Hay una razón por la que muchas personas comen como una forma de lidiar con el estrés. El estrés hace que ciertas regiones del cerebro liberen sustancias químicas (específicamente, los opiáceos y el neuropéptido Y). Estos químicos pueden desencadenar mecanismos que son similares a los antojos que obtiene de la grasa y el azúcar. En otras palabras, cuando te estresas, tu cerebro siente la adictiva llamada de la grasa y el azúcar y eres devuelto a la comida chatarra.

Todos tenemos situaciones estresantes que surgen en nuestras vidas. Aprender a lidiar con el estrés de una manera diferente puede ayudarlo a superar la adictiva atracción de la comida chatarra. Esto podría incluir técnicas simples de respiración o una breve meditación guiada. O algo más físico como hacer ejercicio o hacer arte.
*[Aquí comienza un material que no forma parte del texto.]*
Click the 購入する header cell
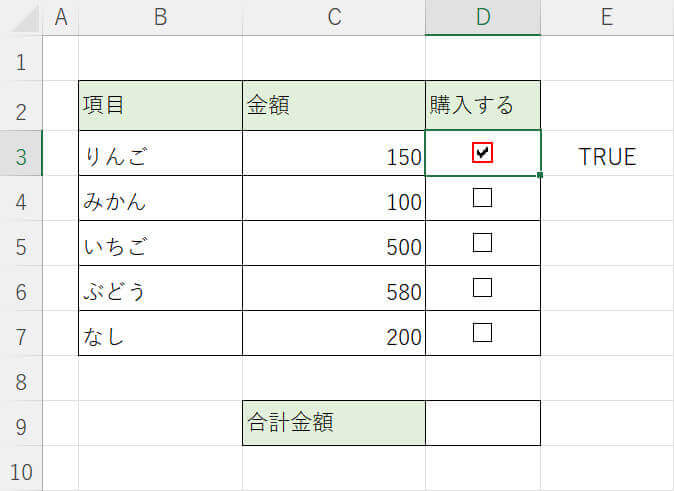 (x=483, y=106)
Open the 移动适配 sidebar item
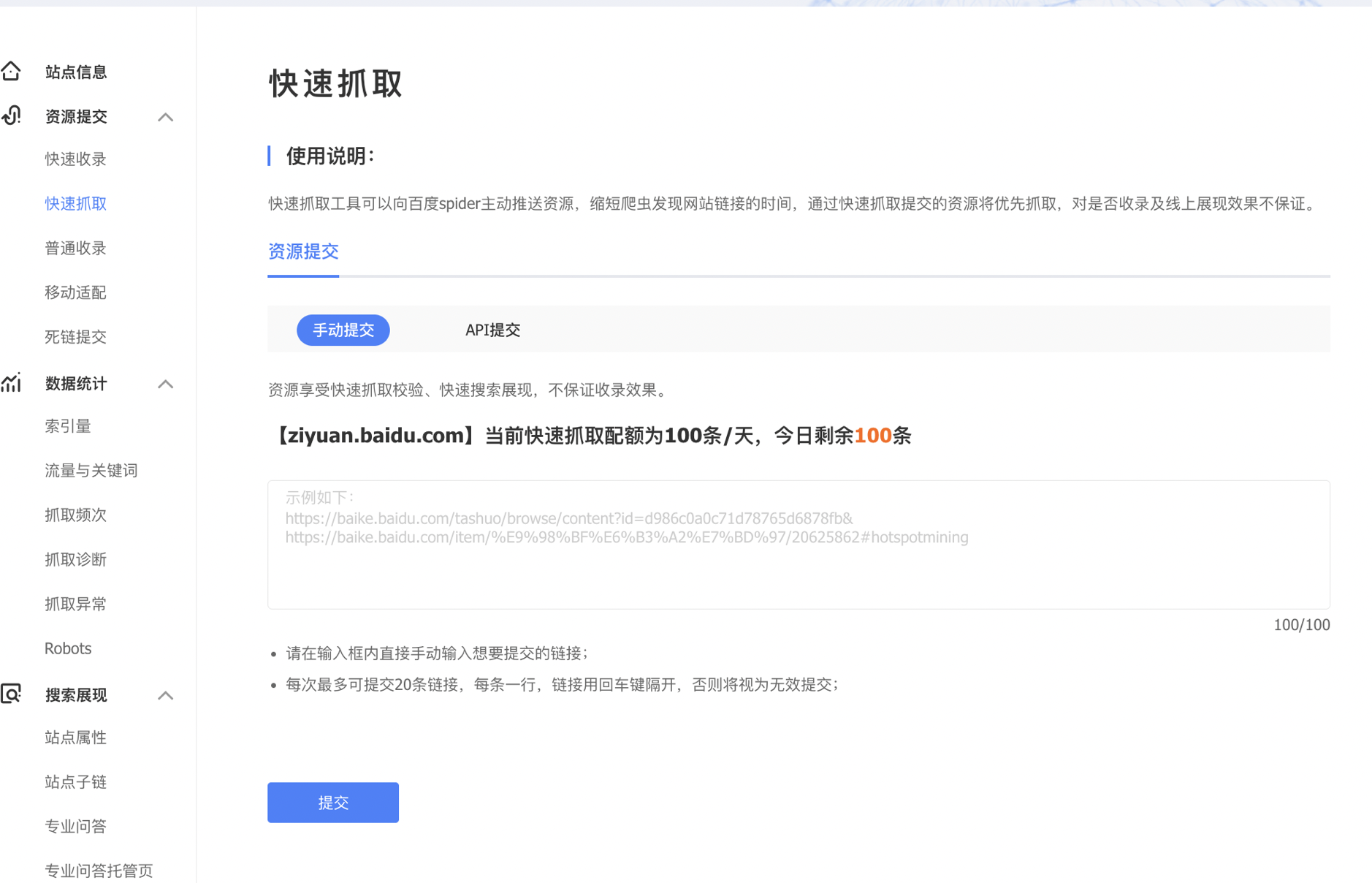1372x883 pixels. [75, 292]
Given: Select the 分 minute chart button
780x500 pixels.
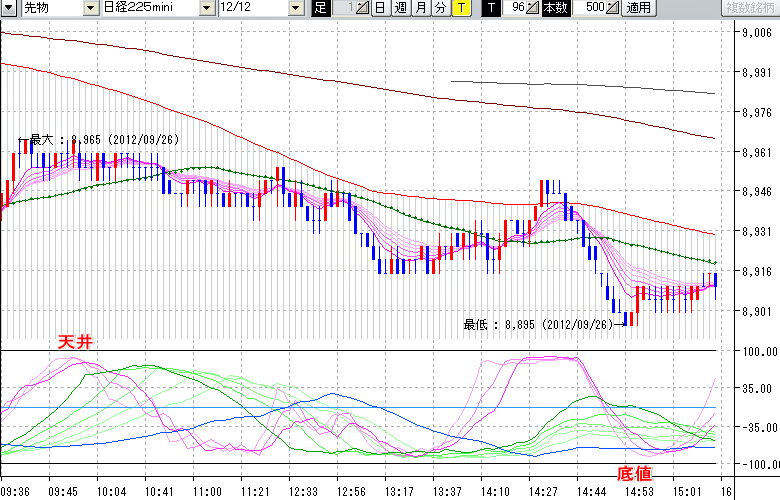Looking at the screenshot, I should 439,8.
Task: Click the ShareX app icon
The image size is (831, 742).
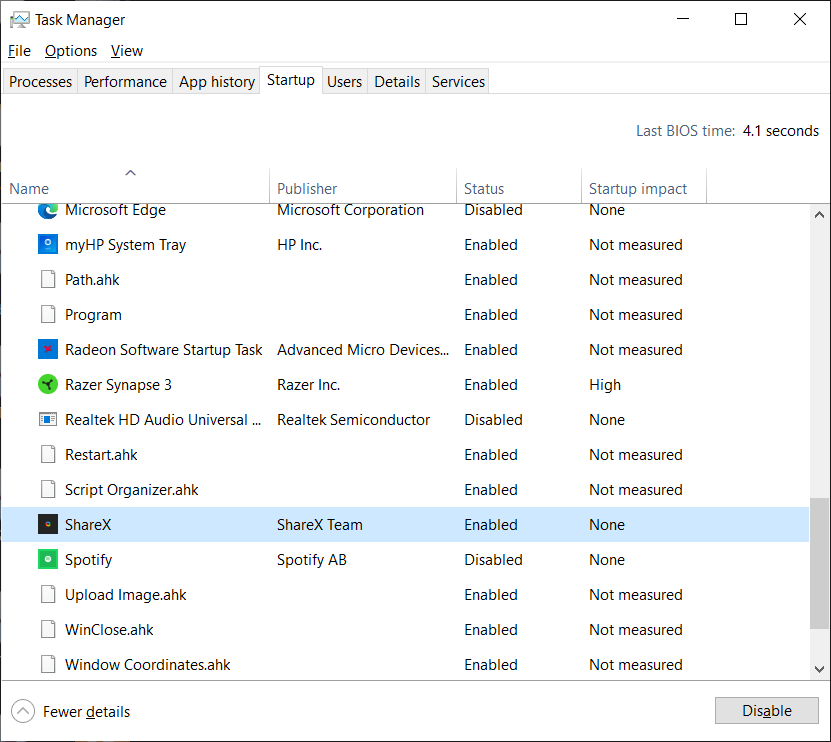Action: [x=48, y=525]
Dicho esto, si está buscando un análisis mejor escrito y más detallado de la ciencia de la comida chatarra, le recomiendo que lea el superventas número 1 del New York Times, Salt Sugar Fat (audiolibro).

A dónde ir desde aquí

Una de mis metas con este artículo es revelar cuán complejos pueden ser los malos hábitos alimenticios. La comida chatarra está diseñada para hacer que vuelvas por más. Decirle a la gente que “necesitan más fuerza de voluntad” o que debería “simplemente dejar de comer basura” es, en el mejor de los casos, miope.